Sepuluh tim sains dalam Studi Kembar NASA meneliti astronot kembar sebelum, selama, dan setelah 340 hari Scott di luar angkasa. Tim-tim ini mempelajari fungsi tubuh masing-masing kembar, melakukan tes ingatan, dan memeriksa gen kedua pria itu, untuk mencari tahu perbedaan apa saja yang mungkin terjadi akibat perjalanan luar angkasa.

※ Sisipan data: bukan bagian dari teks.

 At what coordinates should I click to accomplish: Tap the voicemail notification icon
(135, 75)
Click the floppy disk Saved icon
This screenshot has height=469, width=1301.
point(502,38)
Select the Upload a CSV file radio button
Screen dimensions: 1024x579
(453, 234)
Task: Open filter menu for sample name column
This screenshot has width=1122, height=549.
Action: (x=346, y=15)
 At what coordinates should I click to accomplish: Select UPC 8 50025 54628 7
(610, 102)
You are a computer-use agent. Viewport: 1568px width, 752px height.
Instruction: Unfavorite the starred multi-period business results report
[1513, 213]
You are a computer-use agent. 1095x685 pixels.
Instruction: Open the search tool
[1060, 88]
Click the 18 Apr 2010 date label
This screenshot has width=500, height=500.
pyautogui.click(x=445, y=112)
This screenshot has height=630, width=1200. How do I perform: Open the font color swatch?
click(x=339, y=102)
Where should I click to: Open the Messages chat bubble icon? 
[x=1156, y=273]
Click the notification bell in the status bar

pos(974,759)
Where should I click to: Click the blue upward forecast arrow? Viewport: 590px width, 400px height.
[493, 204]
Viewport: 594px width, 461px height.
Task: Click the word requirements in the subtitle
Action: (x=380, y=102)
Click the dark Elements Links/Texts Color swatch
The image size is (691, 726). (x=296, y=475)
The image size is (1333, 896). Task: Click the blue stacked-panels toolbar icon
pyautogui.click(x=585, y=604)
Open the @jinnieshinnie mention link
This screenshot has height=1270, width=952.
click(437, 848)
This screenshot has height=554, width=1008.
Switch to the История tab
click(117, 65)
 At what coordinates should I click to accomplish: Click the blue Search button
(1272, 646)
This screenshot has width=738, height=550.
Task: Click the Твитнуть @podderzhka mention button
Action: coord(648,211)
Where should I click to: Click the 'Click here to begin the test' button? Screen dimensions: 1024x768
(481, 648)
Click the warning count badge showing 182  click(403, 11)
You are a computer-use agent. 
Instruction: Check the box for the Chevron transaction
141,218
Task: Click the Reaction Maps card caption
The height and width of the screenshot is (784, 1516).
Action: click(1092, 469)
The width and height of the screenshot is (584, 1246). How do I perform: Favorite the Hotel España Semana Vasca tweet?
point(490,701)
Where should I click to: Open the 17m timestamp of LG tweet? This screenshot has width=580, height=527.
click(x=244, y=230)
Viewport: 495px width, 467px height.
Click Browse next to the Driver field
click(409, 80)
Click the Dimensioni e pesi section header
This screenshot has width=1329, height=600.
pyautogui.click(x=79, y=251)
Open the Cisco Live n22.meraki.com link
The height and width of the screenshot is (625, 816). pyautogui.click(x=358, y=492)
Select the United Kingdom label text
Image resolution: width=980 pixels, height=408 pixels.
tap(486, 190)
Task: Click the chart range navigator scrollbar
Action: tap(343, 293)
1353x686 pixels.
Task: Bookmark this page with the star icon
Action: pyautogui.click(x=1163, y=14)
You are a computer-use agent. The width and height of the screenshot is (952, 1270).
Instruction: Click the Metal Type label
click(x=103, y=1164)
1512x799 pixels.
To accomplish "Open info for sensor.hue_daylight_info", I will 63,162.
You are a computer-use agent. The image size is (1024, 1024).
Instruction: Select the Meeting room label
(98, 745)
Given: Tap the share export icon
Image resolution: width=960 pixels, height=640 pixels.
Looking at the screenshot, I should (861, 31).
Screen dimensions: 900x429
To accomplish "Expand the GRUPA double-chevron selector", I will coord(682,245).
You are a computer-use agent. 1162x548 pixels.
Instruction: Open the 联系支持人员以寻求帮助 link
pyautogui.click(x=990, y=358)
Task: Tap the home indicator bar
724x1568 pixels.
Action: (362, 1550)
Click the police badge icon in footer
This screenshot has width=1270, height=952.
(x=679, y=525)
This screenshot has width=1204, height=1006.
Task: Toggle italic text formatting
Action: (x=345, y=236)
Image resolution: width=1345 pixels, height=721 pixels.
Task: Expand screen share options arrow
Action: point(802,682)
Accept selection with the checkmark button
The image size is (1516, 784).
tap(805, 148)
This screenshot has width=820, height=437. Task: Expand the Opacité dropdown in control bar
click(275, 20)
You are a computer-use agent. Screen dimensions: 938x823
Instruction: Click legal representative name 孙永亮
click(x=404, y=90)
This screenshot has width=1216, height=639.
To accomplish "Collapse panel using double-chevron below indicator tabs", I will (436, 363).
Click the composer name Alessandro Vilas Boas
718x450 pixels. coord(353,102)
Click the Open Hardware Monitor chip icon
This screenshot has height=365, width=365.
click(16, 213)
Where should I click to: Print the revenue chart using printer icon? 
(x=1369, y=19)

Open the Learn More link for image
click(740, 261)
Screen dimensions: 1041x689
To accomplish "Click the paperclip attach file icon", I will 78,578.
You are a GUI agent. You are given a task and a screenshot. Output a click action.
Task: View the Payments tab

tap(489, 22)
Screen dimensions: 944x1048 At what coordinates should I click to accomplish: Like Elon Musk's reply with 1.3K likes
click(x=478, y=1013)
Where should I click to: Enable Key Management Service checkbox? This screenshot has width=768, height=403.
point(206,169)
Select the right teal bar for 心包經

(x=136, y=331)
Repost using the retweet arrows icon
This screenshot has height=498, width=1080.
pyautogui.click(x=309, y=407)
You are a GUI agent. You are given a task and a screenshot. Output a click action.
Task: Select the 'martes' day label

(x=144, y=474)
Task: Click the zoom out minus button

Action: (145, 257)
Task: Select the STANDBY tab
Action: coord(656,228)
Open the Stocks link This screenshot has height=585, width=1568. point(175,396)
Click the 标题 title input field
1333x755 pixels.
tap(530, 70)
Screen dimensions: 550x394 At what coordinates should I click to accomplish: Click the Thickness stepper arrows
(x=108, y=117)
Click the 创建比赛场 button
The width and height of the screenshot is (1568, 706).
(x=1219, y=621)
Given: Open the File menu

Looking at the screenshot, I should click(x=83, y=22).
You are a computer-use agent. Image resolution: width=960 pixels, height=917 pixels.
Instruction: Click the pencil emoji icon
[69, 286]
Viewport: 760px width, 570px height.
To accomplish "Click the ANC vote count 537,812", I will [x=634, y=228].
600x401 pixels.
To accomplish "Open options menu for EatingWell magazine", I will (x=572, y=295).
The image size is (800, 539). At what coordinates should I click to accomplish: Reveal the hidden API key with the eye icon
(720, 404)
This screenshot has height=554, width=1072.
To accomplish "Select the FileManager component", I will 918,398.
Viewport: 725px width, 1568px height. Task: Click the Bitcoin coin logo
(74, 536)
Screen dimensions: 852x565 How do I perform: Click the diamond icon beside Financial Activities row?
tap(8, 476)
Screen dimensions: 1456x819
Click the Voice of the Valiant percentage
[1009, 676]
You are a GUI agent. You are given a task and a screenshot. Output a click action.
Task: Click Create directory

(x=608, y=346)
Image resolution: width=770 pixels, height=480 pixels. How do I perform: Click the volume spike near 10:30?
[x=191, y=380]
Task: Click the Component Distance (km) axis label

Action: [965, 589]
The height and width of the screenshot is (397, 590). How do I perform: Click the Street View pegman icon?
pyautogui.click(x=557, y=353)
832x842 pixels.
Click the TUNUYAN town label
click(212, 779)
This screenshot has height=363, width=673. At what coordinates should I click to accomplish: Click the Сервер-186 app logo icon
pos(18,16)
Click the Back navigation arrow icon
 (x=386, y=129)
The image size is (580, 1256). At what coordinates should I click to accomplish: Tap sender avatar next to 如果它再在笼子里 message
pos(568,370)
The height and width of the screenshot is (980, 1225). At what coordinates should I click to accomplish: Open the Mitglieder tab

Hasil yang ditunggu-tunggu muncul pada tanggal 12 April di Sains Mereka menegaskan bahwa perjalanan luar angkasa yang panjang akan membuat tubuh manusia tertekan dalam banyak hal. Hidup di luar angkasa dapat mengubah gen dan membuat sistem kekebalan tubuh menjadi berlebihan, serta dapat menumpulkan penalaran mental dan ingatan.
Kata Ilmuwan: Orbit
Ini adalah "pandangan paling komprehensif yang pernah kita miliki tentang respons tubuh manusia terhadap penerbangan luar angkasa," kata Susan Bailey. Ia mempelajari radiasi dan kanker di Colorado State University di Fort Collins, dan juga memimpin salah satu tim peneliti NASA. Namun, ia mengatakan bahwa masih belum jelas apakah perubahan yang terjadi akan menyebabkan bahaya jangka panjang.
Gen di ruang angkasa
Para ilmuwan tidak bisa ikut bersama Scott saat ia memasuki ruang angkasa pada Maret 2015. Jadi, ia harus membantu mereka. Saat berada di orbit, ia mengumpulkan sampel darah, urin, dan kotorannya. Astronot lain yang berkunjung membawa sampel-sampel tersebut kembali ke Bumi. Kemudian, tim peneliti melakukan sejumlah tes berbeda untuk menganalisis berbagai fungsi tubuh. Mereka membandingkan data-data tersebut dengan data-data yang diambil sebelum dan sesudah penerbangan luar angkasa Scott.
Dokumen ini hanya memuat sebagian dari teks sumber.